◆ **EXERCISE PROMPT**:
Present every line of the listing below as a Markdown table with the columns Row and Line, numbering each row and leaving out blank lines.

◆ ◆ ◆ ◆ ◆

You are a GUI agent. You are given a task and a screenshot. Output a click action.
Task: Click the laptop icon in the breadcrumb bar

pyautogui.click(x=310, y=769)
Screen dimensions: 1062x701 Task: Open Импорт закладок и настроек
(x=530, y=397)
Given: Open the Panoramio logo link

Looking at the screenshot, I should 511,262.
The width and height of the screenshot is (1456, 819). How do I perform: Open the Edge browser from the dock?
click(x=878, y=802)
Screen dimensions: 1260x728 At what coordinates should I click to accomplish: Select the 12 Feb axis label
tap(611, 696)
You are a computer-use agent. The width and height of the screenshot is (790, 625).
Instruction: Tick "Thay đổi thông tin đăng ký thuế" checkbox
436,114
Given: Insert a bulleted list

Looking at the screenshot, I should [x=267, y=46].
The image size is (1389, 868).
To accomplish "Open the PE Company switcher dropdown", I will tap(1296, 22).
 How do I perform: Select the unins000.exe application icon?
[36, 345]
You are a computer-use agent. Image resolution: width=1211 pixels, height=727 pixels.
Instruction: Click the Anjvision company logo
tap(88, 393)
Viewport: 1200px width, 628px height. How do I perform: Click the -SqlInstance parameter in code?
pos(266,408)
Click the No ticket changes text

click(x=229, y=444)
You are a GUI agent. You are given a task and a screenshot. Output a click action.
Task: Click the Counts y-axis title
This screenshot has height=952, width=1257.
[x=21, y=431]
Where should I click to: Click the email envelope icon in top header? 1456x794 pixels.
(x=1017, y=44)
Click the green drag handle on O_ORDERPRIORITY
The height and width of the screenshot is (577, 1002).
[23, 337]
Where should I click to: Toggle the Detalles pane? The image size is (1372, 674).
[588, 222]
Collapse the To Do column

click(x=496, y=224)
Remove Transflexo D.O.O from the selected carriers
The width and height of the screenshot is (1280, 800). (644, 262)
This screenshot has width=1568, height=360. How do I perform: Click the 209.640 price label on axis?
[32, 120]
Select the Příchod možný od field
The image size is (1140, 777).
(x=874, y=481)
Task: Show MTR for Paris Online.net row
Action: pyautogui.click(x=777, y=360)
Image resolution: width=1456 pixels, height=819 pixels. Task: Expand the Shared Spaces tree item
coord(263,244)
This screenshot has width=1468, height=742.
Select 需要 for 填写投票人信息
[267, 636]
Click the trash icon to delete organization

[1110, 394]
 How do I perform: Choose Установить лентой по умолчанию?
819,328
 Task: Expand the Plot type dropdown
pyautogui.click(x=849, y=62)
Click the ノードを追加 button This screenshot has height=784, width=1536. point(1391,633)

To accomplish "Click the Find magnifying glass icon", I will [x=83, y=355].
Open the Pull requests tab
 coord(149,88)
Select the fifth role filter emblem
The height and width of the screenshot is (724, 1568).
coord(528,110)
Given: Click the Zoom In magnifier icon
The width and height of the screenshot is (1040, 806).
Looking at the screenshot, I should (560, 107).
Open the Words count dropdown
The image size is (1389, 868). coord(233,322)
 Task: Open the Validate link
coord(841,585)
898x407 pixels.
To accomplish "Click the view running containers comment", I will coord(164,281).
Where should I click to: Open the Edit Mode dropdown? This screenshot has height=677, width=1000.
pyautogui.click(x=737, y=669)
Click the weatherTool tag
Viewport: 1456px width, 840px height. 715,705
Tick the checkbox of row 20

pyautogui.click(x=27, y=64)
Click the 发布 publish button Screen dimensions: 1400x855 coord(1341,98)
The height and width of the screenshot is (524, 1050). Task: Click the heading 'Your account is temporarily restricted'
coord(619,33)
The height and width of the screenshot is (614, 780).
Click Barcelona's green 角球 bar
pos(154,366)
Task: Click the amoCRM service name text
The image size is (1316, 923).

◆ ◆ ◆ ◆ ◆

◆ **COMPLETE OUTPUT**:
| Row | Line |
|---|---|
| 1 | You are a GUI agent. You are given a task and a screenshot. Output a click action. |
| 2 | Task: Click the laptop icon in the breadcrumb bar |
| 3 | pyautogui.click(x=310, y=769) |
| 4 | Screen dimensions: 1062x701 Task: Open Импорт закладок и настроек |
| 5 | (x=530, y=397) |
| 6 | Given: Open the Panoramio logo link |
| 7 | Looking at the screenshot, I should 511,262. |
| 8 | The width and height of the screenshot is (1456, 819). How do I perform: Open the Edge browser from the dock? |
| 9 | click(x=878, y=802) |
| 10 | Screen dimensions: 1260x728 At what coordinates should I click to accomplish: Select the 12 Feb axis label |
| 11 | tap(611, 696) |
| 12 | You are a computer-use agent. The width and height of the screenshot is (790, 625). |
| 13 | Instruction: Tick "Thay đổi thông tin đăng ký thuế" checkbox |
| 14 | 436,114 |
| 15 | Given: Insert a bulleted list |
| 16 | Looking at the screenshot, I should [x=267, y=46]. |
| 17 | The image size is (1389, 868). |
| 18 | To accomplish "Open the PE Company switcher dropdown", I will tap(1296, 22). |
| 19 |  How do I perform: Select the unins000.exe application icon? |
| 20 | [36, 345] |
| 21 | You are a computer-use agent. Image resolution: width=1211 pixels, height=727 pixels. |
| 22 | Instruction: Click the Anjvision company logo |
| 23 | tap(88, 393) |
| 24 | Viewport: 1200px width, 628px height. How do I perform: Click the -SqlInstance parameter in code? |
| 25 | pos(266,408) |
| 26 | Click the No ticket changes text |
| 27 | click(x=229, y=444) |
| 28 | You are a GUI agent. You are given a task and a screenshot. Output a click action. |
| 29 | Task: Click the Counts y-axis title |
| 30 | This screenshot has height=952, width=1257. |
| 31 | [x=21, y=431] |
| 32 | Where should I click to: Click the email envelope icon in top header? 1456x794 pixels. |
| 33 | (x=1017, y=44) |
| 34 | Click the green drag handle on O_ORDERPRIORITY |
| 35 | The height and width of the screenshot is (577, 1002). |
| 36 | [23, 337] |
| 37 | Where should I click to: Toggle the Detalles pane? The image size is (1372, 674). |
| 38 | [588, 222] |
| 39 | Collapse the To Do column |
| 40 | click(x=496, y=224) |
| 41 | Remove Transflexo D.O.O from the selected carriers |
| 42 | The width and height of the screenshot is (1280, 800). (644, 262) |
| 43 | This screenshot has width=1568, height=360. How do I perform: Click the 209.640 price label on axis? |
| 44 | [32, 120] |
| 45 | Select the Příchod možný od field |
| 46 | The image size is (1140, 777). |
| 47 | (x=874, y=481) |
| 48 | Task: Show MTR for Paris Online.net row |
| 49 | Action: pyautogui.click(x=777, y=360) |
| 50 | Image resolution: width=1456 pixels, height=819 pixels. Task: Expand the Shared Spaces tree item |
| 51 | coord(263,244) |
| 52 | This screenshot has width=1468, height=742. |
| 53 | Select 需要 for 填写投票人信息 |
| 54 | [267, 636] |
| 55 | Click the trash icon to delete organization |
| 56 | [1110, 394] |
| 57 |  How do I perform: Choose Установить лентой по умолчанию? |
| 58 | 819,328 |
| 59 |  Task: Expand the Plot type dropdown |
| 60 | pyautogui.click(x=849, y=62) |
| 61 | Click the ノードを追加 button This screenshot has height=784, width=1536. point(1391,633) |
| 62 | To accomplish "Click the Find magnifying glass icon", I will [x=83, y=355]. |
| 63 | Open the Pull requests tab |
| 64 |  coord(149,88) |
| 65 | Select the fifth role filter emblem |
| 66 | The height and width of the screenshot is (724, 1568). |
| 67 | coord(528,110) |
| 68 | Given: Click the Zoom In magnifier icon |
| 69 | The width and height of the screenshot is (1040, 806). |
| 70 | Looking at the screenshot, I should (560, 107). |
| 71 | Open the Words count dropdown |
| 72 | The image size is (1389, 868). coord(233,322) |
| 73 |  Task: Open the Validate link |
| 74 | coord(841,585) |
| 75 | 898x407 pixels. |
| 76 | To accomplish "Click the view running containers comment", I will coord(164,281). |
| 77 | Where should I click to: Open the Edit Mode dropdown? This screenshot has height=677, width=1000. |
| 78 | pyautogui.click(x=737, y=669) |
| 79 | Click the weatherTool tag |
| 80 | Viewport: 1456px width, 840px height. 715,705 |
| 81 | Tick the checkbox of row 20 |
| 82 | pyautogui.click(x=27, y=64) |
| 83 | Click the 发布 publish button Screen dimensions: 1400x855 coord(1341,98) |
| 84 | The height and width of the screenshot is (524, 1050). Task: Click the heading 'Your account is temporarily restricted' |
| 85 | coord(619,33) |
| 86 | The height and width of the screenshot is (614, 780). |
| 87 | Click Barcelona's green 角球 bar |
| 88 | pos(154,366) |
| 89 | Task: Click the amoCRM service name text |
| 90 | The image size is (1316, 923). |